[WHAT TO WORK ON] Collect every line in the rows below that contains the word "with".

[Records for finding displayed items]
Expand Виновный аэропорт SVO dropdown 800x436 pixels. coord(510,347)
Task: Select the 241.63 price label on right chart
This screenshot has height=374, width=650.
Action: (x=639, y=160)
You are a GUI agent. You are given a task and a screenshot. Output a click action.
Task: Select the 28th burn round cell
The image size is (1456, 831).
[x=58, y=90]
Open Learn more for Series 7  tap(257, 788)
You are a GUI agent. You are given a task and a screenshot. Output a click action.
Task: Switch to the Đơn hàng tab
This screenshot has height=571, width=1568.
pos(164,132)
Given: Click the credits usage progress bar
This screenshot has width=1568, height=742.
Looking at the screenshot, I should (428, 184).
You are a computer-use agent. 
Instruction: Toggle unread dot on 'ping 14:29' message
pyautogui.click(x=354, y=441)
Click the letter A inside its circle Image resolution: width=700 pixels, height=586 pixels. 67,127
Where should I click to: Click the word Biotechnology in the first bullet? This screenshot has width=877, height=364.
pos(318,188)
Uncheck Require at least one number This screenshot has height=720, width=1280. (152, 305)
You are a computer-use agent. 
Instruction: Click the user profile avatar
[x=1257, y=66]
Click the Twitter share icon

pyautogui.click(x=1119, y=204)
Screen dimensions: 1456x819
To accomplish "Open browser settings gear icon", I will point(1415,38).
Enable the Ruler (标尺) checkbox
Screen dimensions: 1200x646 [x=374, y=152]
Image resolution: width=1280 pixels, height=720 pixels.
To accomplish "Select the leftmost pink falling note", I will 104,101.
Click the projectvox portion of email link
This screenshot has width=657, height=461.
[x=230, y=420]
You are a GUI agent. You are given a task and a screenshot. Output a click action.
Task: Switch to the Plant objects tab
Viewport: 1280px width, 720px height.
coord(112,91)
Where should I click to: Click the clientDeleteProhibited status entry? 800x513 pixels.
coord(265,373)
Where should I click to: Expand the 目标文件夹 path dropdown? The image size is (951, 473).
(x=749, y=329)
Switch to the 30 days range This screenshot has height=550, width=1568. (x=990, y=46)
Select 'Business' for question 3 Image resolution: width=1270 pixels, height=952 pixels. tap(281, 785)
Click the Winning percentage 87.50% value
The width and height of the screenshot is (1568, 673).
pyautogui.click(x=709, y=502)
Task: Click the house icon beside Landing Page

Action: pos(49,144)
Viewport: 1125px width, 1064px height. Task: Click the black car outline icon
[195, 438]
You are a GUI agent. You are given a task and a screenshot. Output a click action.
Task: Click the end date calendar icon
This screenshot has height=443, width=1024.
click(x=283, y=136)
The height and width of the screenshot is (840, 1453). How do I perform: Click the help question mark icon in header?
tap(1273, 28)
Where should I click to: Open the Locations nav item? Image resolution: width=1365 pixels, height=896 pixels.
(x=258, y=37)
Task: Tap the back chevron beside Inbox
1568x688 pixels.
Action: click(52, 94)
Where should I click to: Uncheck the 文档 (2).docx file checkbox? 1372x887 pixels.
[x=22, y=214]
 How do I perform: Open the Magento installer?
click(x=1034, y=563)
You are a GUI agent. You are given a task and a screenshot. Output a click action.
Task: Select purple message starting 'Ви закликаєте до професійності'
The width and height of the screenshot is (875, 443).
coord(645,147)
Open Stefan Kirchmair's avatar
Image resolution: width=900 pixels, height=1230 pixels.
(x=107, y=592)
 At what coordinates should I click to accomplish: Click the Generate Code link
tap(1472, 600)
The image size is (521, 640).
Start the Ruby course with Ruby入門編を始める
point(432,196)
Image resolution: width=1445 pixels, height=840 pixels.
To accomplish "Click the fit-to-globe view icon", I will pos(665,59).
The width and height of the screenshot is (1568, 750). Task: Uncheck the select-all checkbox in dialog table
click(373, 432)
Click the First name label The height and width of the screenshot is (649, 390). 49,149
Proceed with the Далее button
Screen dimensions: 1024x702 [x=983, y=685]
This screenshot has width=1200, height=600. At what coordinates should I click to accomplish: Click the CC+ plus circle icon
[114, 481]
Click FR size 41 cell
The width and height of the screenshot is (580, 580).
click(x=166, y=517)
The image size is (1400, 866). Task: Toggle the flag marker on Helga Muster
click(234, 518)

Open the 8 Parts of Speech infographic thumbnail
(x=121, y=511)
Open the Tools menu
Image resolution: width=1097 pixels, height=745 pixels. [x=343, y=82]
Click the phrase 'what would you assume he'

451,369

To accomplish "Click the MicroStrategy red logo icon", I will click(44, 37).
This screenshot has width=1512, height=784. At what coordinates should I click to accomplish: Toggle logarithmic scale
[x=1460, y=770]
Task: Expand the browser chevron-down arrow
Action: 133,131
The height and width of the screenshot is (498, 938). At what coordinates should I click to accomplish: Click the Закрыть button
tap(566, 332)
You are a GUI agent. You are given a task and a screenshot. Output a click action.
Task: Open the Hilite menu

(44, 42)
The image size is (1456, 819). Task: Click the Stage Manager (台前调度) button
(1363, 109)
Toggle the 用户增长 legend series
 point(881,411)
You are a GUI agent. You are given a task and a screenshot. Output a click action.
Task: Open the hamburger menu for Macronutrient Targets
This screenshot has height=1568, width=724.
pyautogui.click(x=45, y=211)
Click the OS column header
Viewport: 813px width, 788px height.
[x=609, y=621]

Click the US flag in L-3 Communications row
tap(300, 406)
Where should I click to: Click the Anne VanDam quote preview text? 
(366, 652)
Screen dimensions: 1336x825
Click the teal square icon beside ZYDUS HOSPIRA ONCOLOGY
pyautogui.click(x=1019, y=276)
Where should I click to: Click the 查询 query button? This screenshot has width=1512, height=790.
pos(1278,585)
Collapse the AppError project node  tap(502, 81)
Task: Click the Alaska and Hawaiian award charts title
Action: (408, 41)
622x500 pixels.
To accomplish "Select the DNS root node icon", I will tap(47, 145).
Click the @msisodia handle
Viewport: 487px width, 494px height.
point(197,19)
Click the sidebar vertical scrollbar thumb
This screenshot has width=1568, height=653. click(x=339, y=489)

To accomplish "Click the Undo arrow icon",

[RESPONSE TO THE TASK]
Start the Ruby course with Ruby入門編を始める
Proceed with the Далее button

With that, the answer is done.